The entries that follow include a run beginning at the line with "How do I perform: Click the RadioGroupField" and ending at the line with "Open the Favorites"; restate that run word for word and leave the rest out.

== Study material ==

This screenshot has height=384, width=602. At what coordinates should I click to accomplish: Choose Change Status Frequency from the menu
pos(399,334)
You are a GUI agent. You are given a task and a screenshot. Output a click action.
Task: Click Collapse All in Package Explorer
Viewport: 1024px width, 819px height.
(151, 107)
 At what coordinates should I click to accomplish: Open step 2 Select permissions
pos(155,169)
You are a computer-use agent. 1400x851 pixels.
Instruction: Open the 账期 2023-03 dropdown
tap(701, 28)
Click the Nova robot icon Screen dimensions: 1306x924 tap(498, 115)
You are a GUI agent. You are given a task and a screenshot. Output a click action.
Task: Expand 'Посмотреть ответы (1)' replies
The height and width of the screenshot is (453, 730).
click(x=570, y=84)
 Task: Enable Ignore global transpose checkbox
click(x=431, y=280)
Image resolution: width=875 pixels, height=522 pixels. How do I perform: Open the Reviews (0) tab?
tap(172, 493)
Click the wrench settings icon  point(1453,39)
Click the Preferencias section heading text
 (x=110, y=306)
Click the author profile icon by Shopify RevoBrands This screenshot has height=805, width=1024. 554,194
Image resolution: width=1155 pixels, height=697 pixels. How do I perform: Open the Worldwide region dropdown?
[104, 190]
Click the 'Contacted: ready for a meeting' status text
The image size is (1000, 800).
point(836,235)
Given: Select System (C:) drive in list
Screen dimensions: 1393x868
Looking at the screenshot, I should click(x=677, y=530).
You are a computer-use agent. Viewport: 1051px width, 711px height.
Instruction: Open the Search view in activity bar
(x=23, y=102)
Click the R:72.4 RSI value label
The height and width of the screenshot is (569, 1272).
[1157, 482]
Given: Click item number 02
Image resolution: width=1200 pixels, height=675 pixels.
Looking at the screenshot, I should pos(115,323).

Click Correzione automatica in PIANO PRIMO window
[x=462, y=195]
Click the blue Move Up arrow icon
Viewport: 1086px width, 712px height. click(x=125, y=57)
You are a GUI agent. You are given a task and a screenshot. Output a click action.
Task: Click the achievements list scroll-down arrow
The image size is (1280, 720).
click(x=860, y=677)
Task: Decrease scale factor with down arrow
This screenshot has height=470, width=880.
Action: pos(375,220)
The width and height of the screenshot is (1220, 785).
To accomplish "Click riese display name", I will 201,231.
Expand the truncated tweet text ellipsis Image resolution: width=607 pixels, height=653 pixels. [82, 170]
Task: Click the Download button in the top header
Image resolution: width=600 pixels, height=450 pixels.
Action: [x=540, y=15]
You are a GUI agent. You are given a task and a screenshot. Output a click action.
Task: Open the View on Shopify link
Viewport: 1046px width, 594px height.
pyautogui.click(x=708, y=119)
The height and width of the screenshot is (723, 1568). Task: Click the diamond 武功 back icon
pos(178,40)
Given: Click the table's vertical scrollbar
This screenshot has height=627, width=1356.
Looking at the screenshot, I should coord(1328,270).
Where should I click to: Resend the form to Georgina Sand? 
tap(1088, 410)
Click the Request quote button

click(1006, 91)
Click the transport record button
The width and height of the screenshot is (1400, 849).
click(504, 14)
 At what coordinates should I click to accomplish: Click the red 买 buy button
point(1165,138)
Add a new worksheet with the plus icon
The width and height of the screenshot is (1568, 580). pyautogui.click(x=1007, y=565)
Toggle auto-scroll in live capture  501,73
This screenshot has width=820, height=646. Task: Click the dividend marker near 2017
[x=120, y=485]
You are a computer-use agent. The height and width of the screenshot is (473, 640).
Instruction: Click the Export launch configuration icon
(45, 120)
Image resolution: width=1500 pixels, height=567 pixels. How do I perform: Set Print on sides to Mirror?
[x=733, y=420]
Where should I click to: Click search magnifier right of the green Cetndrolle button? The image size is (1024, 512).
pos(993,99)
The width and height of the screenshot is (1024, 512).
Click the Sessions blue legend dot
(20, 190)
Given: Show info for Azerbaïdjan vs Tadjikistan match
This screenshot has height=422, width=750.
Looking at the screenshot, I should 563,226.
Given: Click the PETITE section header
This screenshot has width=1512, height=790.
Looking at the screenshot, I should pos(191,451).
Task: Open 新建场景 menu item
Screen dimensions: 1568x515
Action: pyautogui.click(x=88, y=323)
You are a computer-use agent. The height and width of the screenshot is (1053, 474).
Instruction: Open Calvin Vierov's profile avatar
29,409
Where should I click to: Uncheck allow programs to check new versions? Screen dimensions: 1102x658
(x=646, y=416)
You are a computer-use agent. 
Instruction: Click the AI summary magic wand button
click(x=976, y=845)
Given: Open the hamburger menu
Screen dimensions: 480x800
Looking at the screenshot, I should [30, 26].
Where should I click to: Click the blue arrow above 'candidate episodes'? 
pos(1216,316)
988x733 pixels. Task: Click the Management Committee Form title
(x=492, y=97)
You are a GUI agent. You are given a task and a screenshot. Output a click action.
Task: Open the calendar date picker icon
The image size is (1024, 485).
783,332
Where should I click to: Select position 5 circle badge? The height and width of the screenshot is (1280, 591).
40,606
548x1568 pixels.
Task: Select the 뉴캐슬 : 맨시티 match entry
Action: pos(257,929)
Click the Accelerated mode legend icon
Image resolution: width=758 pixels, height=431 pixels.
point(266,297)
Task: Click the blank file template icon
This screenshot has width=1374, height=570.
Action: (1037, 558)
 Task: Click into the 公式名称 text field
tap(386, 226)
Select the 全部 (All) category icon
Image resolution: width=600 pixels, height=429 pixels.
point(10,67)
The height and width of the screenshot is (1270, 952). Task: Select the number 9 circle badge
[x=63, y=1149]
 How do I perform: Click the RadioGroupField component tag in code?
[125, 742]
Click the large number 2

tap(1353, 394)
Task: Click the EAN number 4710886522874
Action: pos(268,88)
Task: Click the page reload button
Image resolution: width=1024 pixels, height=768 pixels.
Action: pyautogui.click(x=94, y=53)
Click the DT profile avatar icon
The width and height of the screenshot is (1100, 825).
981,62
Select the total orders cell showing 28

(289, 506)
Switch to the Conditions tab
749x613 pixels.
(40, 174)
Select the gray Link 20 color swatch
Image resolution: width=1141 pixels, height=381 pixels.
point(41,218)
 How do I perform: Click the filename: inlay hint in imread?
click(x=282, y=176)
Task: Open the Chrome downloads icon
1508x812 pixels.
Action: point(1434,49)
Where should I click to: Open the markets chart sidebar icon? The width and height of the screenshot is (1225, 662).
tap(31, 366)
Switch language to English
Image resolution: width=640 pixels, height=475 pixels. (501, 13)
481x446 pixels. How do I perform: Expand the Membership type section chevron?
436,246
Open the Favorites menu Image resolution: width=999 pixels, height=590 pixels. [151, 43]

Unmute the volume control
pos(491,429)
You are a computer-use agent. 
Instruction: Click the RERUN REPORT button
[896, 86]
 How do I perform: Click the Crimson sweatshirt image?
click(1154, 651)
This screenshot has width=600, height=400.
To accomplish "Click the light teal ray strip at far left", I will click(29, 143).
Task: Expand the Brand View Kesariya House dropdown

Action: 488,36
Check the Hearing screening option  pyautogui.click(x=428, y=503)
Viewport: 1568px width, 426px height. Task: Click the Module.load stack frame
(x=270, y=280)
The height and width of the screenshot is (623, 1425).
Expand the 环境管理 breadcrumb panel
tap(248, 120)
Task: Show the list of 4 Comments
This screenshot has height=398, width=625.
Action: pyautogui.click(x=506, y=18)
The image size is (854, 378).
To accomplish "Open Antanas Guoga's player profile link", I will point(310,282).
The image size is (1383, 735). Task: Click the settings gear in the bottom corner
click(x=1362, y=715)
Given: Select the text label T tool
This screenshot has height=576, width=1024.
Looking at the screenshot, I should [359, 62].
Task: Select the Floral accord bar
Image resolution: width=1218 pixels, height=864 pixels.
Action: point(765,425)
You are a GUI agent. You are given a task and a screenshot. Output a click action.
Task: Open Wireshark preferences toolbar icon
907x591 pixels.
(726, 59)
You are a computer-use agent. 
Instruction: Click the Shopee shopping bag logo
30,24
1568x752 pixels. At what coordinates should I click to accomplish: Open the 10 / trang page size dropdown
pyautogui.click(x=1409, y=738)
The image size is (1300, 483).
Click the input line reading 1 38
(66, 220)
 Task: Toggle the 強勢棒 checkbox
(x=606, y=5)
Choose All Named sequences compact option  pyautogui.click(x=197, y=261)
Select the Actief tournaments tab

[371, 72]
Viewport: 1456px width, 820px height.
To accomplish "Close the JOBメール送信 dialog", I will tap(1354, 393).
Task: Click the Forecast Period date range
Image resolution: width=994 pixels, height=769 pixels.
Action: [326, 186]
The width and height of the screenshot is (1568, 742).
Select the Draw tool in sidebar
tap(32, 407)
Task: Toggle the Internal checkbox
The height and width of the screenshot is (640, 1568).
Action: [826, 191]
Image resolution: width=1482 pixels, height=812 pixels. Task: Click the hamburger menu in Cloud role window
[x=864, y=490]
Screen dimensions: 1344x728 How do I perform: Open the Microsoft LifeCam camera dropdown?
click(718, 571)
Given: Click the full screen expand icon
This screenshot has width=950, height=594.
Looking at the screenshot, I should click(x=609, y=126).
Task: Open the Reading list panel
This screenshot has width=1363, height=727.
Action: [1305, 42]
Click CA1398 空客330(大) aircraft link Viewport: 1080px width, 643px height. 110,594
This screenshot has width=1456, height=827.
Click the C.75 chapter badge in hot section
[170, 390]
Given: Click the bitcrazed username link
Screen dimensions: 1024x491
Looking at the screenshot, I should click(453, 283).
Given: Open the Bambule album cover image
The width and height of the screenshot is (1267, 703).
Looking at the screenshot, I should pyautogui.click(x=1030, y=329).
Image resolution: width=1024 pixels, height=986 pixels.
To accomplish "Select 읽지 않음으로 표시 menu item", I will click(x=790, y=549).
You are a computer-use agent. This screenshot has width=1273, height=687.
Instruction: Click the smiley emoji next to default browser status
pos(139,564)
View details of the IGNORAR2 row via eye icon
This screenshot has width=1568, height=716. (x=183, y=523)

===

## [Exercise output]
 How do I perform: Click the RadioGroupField component tag in code?
[125, 742]
Click the large number 2

tap(1353, 394)
Task: Click the EAN number 4710886522874
Action: pos(268,88)
Task: Click the page reload button
Image resolution: width=1024 pixels, height=768 pixels.
Action: pyautogui.click(x=94, y=53)
Click the DT profile avatar icon
The width and height of the screenshot is (1100, 825).
981,62
Select the total orders cell showing 28

(289, 506)
Switch to the Conditions tab
749x613 pixels.
(40, 174)
Select the gray Link 20 color swatch
Image resolution: width=1141 pixels, height=381 pixels.
point(41,218)
 How do I perform: Click the filename: inlay hint in imread?
click(x=282, y=176)
Task: Open the Chrome downloads icon
1508x812 pixels.
Action: point(1434,49)
Where should I click to: Open the markets chart sidebar icon? The width and height of the screenshot is (1225, 662).
tap(31, 366)
Switch language to English
Image resolution: width=640 pixels, height=475 pixels. (501, 13)
481x446 pixels. How do I perform: Expand the Membership type section chevron?
436,246
Open the Favorites menu Image resolution: width=999 pixels, height=590 pixels. [151, 43]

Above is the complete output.